Recap

Last week we started looking at regression models. We assume we have data with pairs \((x_i, y_i)\), and a model \(y_i = \beta_0 + \beta_1 x_i + \varepsilon_i\), with \(\varepsilon_i \sim N(0,\sigma^2)\).

We found that we can fit this model by maximum likelihood, getting

\[ \begin{align} \hat{\beta}_0 &=\bar{y} - \beta_1 \bar{x} \\ \hat{\beta}_1&=\frac{Cov(X,Y)}{Var(X)} = \frac{\sum_{i=1}^nx_iy_i - \bar{x} \bar{y}}{\sum_{i=1}^nx_i^2 - n \bar{x}^2}\\ \hat{\sigma}^2&=\frac{1}{n}{\sum_{i=1}^n(y_i - \hat{\beta}_0-\hat{\beta}_1 x_i)^2} \end{align} \] We found that \(\hat{\beta}_0\) and \(\hat{\beta}_1\) were both normally distributed (Theorem 11.3.2):

\[ \begin{align} \hat{\beta}_0 &\sim N \left(\bar{y} - \beta_1 \bar{x}, \sigma^2 \left[\frac{1}{n} + \frac{\bar{x}^2}{\sum_{i=1}^n(x_i - \bar{x})^2} \right] \right)\\ \hat{\beta}_ 1 &\sim N \left(\frac{\sum_{i=1}^nx_iy_i - \bar{x} \bar{y}}{\sum_{i=1}^nx_i^2 - n \bar{x}^2},\frac{\sigma^2}{\sum_{i=1}^n(x_i - \bar{x})^2}\right) \\ n \frac{s^2}{\sigma^2} &\sim \chi^2_{n-2} \end{align} \]

These are their distributions depending on the (unknown) true values of the parameters.

This module will look at how to use these results to look at data. Specifically we will see:

how to inferences about the parameters without knowing the true values
how to inferences about data (e.g. predicting new values)
how to look at if the model is good, and some ways to improve it.

First, we will look at the model is a bit more detail: this will give us some terminology, and help us develop methods to check that hte fitted model is a good one.

The parts of the regression model

From the model we can write the data as

\[ y_i = a + b x_i + e_i = \mu_i + e_i \]

We call \(\mu_i\) the fitted value: we can also write it as \(\hat{y}\), and \(e_i\) the residual (the residual is the bit left over after you’ve done everything else).

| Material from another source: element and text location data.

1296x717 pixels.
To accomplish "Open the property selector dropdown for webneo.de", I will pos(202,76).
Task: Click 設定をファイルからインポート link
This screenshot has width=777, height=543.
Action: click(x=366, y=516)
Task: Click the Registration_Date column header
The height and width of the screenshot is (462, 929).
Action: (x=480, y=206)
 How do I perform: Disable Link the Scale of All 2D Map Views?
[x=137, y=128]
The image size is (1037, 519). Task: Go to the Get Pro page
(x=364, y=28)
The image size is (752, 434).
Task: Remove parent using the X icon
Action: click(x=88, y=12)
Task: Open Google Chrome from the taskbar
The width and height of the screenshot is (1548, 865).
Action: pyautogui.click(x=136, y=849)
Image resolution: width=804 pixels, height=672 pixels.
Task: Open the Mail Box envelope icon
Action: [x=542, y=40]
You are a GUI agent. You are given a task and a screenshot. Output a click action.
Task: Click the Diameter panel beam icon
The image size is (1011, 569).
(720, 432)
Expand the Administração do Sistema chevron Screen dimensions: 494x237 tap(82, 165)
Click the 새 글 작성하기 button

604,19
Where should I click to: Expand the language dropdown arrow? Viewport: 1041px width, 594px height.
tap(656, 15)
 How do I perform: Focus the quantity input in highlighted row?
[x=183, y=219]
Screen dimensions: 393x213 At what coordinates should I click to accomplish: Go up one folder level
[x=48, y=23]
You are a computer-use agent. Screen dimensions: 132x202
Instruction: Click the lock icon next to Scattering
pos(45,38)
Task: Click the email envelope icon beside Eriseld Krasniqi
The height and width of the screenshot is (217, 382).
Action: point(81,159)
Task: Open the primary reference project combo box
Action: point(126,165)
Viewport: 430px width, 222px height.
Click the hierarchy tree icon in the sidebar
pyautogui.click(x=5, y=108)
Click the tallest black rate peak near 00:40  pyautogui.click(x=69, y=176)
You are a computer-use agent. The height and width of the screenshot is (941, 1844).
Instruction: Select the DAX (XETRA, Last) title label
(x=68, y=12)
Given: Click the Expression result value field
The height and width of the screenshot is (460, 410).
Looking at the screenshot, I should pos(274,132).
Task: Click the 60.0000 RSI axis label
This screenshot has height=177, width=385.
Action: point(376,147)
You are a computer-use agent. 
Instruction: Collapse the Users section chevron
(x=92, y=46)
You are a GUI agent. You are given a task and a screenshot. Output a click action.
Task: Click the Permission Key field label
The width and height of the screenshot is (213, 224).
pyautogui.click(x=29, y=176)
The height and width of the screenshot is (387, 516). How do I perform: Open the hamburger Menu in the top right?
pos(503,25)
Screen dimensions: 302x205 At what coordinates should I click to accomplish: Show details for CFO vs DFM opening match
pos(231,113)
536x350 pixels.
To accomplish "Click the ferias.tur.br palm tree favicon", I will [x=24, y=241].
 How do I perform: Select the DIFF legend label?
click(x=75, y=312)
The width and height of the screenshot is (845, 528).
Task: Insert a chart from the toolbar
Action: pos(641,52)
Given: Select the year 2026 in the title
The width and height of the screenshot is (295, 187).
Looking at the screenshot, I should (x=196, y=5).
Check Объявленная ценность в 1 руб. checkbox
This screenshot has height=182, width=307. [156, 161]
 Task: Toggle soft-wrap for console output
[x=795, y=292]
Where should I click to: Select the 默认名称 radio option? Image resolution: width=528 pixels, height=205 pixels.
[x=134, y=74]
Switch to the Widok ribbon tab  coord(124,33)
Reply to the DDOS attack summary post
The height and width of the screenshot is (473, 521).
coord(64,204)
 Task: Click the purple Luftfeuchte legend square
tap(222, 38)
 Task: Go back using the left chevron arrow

We can think that the model is made up of a systematic part (\(\mu_i\)) and a random part (\(e_i\)). Thus the \(e_i\)s should not have any structure: if they do, that should be in the systematic part of the model, so we should re-think our model.

One way of looking at least squares is that it minimising the variance of the residual (as it is \(\min\sum_{i=1}^n(y_i-\mu_i)^2\)). Conversely it means we are maximising the variance explained by \(\mu_i\). Thus, although we are usually not directly interested in \(\sigma^2\), indirectly the model fitting can be seen as focussed on making it as small as possible.

Inferences about the parameters: testing and confidence intervals

Inferences about \(\sigma^2\)

First we will look at \(\sigma^2\). We are not usually directly interested in this parameter, but \(\hat{\beta}_0\) and \(\hat{\beta}_1\) both depend on \(\sigma^2\), so we need to deal with it anyway. Plus, when we start to look at ANOVA, later in the course, we will see that the results here will be lurking.

We know that the maximum likelihood estimator is \(\hat{\sigma}^2 = \frac{\sum_{i=1}^n (y_i - \bar{y})^2}{n}\). We also know that \(n \frac{\hat{\sigma}^2}{\sigma^2} \sim \chi^2_{n-2}\) (Theorem 11.3.3).

Thus, the unbiased estimator for \(\sigma^2\) is

\[ s^2 = \frac{1}{n-2}\sum_{i=1}^n(y_i - \hat{\beta}_0 - \hat{\beta}_1 x_i)^2 \]

Show that \(s^2=\frac{n}{n-2} \hat{\sigma}^2\) is an unbiased estimator for \(\sigma^2\)

Hint

If \(X \sim \chi^2_k\), \(E(X)=k\)

Answer

See corollary 11.3.1

If you are in the weird situation that you want to make an inference about \(\sigma^2\), how do you do it? We know the estimator (see above), so what is its confidence interval?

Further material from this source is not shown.